Exercise task A> From the article on legal malpractice, copy the passage starting with "The defendant in" and going on through "defendant law firm.".
Exercise task B> In the article on legal malpractice, rewrite the paragraph beginning "Brands maintained professional liability insurance" as a short bulleted list that keeps its main facts.

Text excerpt>
============

Wednesday, September 18, 2024
Insurer May Sue Counsel For Malpractice
The Tennessee Court of Appeals revived a legal malpractice claim brought by an insurer as a subrogee against counsel in connection with a substantial settlement
Plaintiff insurance company is the insurance carrier for an insurance agency that was sued for negligence in five Tennessee lawsuits. After the underlying lawsuits were settled, the plaintiff, in its own name and on behalf of its insured, sued the law firm that represented the insured in the lawsuits. The plaintiff asserted a direct legal malpractice claim, a legal malpractice claim as subrogee of the insured, and a negligent misrepresentation claim. The trial court dismissed all claims. In particular, the trial court ruled that the plaintiff could not maintain a direct legal malpractice claim against the law firm due to the lack of attorney-client relationship and that the assignment of legal malpractice claims is prohibited in Tennessee. In the alternative, the trial court ruled that the plaintiff could not establish the damages element of its legal malpractice claims. The trial court further ruled that the plaintiff failed to establish a misrepresentation of existing or past fact. We affirm the trial court’s dismissal of the plaintiff’s direct legal malpractice action. As to the remainder of the trial court’s rulings, however, we reverse.
The underlying litigation
In late June 2015, Benjamin Brewer was driving a truck owned and operated by his employer Cool Runnings Express, Inc. (“Cool Runnings”). Mr. Brewer was traveling from Kentucky, where Cool Runnings is based, to Florida and back. On the return trip, Mr. Brewer had a collision in a construction zone near Chattanooga, Tennessee. The crash resulted in numerous injuries and six deaths.
The defendant in the underlying case
Brands maintained professional liability insurance through Plaintiff/Appellee Westport Insurance Corporation (“Westport”). The policy gave Westport the right and duty to defend, investigate, and settle all claims against Brands. Moreover, the policy stated that Brands was required to “cooperate with us in providing information and documentation requested by us regarding any CLAIM or POTENTIAL CLAIM reported under the POLICY[.]” The Westport policy also contained an express subrogation clause stating that if Westport “pay[s] any damages or claim expense, [Westport] shall be subrogated to the rights of the insured against any person or organization” and that Brands would do whatever was necessary to allow Westport to “bring SUIT in the name of the INSURED.”
Westport had retained the defendant law firm.
The alleged malpractice involved the failure to raise a jurisdiction issue that Brands had as a defense
The complaint alleged that Howard Tate failed to properly investigate, identify, and raise a personal jurisdiction defense in the Underlying Lawsuits and that Westport was required to pay substantial sums due to Howard Tate’s negligence. Specifically, Westport alleged that had personal jurisdiction been timely raised in the Underlying Lawsuits, Brands would have been dismissed as a defendant and Westport would not have paid any damages. Westport also alleged that Howard Tate was guilty of negligent misrepresentation because it supplied Westport with faulty information meant to guide Westport’s litigation decisions.
Claims against Brands
In the course of the Underlying Lawsuits, some defendants identified Brands Insurance Agency (“Brands”) as a potential tortfeasor for having allegedly conducted a deficient driving history check on Mr. Brewer that led to his hiring as a truck driver with Cool Runnings. Brands was then added as a defendant in amended pleadings in the Underlying Lawsuits.

============

[Stored items]
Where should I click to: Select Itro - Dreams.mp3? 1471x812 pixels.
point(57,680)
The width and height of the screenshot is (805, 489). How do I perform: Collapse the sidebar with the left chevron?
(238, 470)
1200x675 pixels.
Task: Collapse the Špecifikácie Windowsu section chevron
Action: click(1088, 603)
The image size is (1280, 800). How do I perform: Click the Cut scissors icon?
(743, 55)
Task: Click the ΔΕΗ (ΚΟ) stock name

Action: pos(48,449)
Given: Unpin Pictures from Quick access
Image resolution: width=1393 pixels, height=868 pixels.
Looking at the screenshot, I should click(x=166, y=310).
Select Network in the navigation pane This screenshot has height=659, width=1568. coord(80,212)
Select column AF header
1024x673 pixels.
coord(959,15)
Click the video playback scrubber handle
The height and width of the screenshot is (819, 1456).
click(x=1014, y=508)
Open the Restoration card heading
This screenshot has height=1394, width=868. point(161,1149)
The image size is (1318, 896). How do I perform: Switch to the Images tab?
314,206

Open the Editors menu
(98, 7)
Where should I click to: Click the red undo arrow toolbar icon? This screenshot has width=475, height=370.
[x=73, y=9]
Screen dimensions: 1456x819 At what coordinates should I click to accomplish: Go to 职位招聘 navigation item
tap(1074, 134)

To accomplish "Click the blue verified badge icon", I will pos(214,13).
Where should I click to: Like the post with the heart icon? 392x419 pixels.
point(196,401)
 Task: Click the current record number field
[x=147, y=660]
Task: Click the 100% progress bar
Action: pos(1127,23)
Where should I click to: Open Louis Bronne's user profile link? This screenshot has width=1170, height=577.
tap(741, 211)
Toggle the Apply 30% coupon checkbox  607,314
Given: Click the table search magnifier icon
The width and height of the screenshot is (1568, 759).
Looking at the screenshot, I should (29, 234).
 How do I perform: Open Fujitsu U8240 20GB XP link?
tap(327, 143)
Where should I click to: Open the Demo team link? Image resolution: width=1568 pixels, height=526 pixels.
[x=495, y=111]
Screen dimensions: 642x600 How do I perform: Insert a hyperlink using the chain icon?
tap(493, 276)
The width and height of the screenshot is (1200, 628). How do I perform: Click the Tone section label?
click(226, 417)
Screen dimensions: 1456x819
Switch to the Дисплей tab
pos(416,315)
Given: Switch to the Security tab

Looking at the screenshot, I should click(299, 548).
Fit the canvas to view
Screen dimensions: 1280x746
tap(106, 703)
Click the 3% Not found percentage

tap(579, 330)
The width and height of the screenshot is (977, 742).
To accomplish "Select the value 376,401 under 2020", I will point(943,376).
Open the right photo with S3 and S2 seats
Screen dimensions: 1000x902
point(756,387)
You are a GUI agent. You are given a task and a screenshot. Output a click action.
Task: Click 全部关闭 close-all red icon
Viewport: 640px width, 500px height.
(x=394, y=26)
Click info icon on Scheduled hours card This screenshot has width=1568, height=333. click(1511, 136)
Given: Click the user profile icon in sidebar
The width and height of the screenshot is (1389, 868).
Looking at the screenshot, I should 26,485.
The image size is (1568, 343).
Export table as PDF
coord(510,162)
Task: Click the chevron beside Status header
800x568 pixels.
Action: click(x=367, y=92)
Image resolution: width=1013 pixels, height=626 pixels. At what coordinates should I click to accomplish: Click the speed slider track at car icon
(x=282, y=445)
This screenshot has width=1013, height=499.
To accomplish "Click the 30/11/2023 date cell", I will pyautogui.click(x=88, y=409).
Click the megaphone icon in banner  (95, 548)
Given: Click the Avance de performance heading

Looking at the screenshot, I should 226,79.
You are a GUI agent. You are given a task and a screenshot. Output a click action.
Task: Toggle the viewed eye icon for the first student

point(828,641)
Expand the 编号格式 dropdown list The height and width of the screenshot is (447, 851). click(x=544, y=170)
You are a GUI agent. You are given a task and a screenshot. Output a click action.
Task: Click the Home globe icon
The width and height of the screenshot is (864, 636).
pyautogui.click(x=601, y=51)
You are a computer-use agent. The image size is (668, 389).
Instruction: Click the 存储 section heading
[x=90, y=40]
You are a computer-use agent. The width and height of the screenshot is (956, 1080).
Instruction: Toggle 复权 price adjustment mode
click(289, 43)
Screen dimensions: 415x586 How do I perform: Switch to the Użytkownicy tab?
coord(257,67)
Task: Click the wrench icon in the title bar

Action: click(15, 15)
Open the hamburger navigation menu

============

Full response A>
The defendant in the underlying case
Brands maintained professional liability insurance through Plaintiff/Appellee Westport Insurance Corporation (“Westport”). The policy gave Westport the right and duty to defend, investigate, and settle all claims against Brands. Moreover, the policy stated that Brands was required to “cooperate with us in providing information and documentation requested by us regarding any CLAIM or POTENTIAL CLAIM reported under the POLICY[.]” The Westport policy also contained an express subrogation clause stating that if Westport “pay[s] any damages or claim expense, [Westport] shall be subrogated to the rights of the insured against any person or organization” and that Brands would do whatever was necessary to allow Westport to “bring SUIT in the name of the INSURED.”
Westport had retained the defendant law firm.

Full response B>
- Brands carried professional liability insurance through Westport Insurance Corporation.
- The policy gave Westport the right and duty to defend, investigate, and settle all claims against Brands.
- Brands had to cooperate by providing any information and documentation Westport requested about a claim or potential claim.
- Under an express subrogation clause, if Westport paid damages or claim expense, it took on the insured's rights against any person or organization.
- Brands agreed to do whatever was necessary to let Westport bring suit in Brands' name.